In April 2020, the site name reverted to The Escapist. The site also launched The Escapist +, which allows readers to view the site without advertisements. Management under Calandra saw a surge in original content as the site transitioned from a gaming news focus to gaming commentary. In October 2020, Bob Chipman's contract with The Escapist was not renewed. Later in October, the Escapist Movies YouTube channel was relaunched. In April 2021, the Escapist Plays YouTube channel was relaunched as "The Escapist Live". In May 2021, the Escapist Movies YouTube channel merges with the main Escapist YouTube channel.

Enthusiast Gaming sold the website to Gamurs Group in September 2022. On November 6, 2023, Calandra alleged he was fired from Gamurs Group, citing "not achieving goals" as the justification.

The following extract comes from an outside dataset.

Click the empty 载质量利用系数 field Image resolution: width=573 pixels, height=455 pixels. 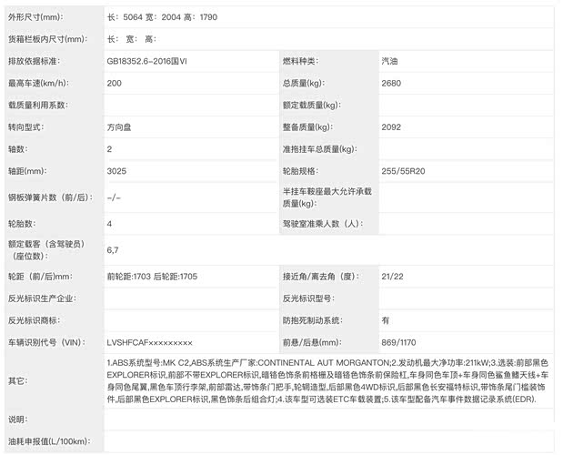tap(189, 105)
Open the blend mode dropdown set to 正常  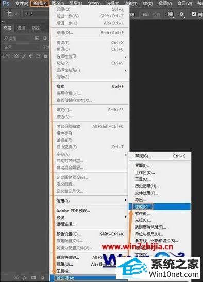coord(21,47)
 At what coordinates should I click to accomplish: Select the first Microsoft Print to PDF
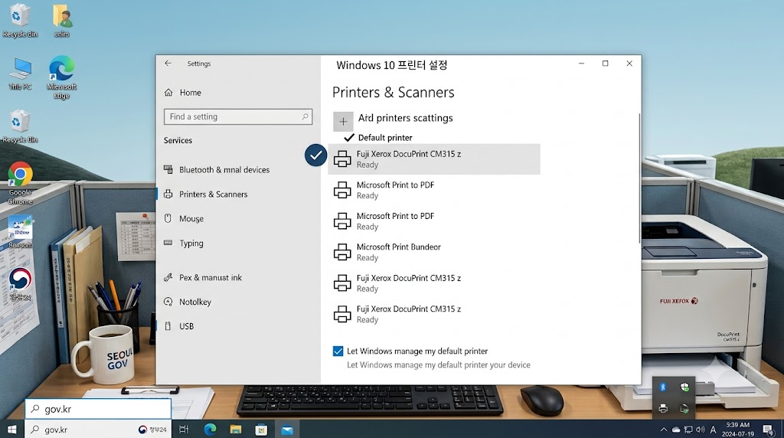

The entire video team, including Croshaw, subsequently resigned to form an employee-owned outlet titled Second Wind; Gamurs kept the rights to Zero Punctuation among other Escapist properties.

The Escapist Indie Showcase was held from June 11–14, 2020 focusing on indie games. The main showcase video was aired first on June 11 and used the "direct" format, as well as featuring messages from the developers behind the games. Streams were held after the showcase where The Escapist team played some of the games while interviewing their developers live. They partnered with GOG for the event.

The Escapist Games Showcase was held from November 10–12, 2020, as part of the digital EGLX event.

In May 2008, The Escapist won the Webby Award and 2008 People's Choice Award for Best Video-Game Related Website. The Escapist also won this award in 2009 after a protracted voting battle between the members of The Escapist and the website GameSpot. In 2011 The Escapist again won three Webby Awards: Best Games-Related Website, People's Voice Best Games-Related Website and People's Voice Best Lifestyle Website. The Escapist also received a Mashable Open Web Award for Best Online Magazine in 2009 and was named one of the 50 Best Websites by Time magazine in 2011.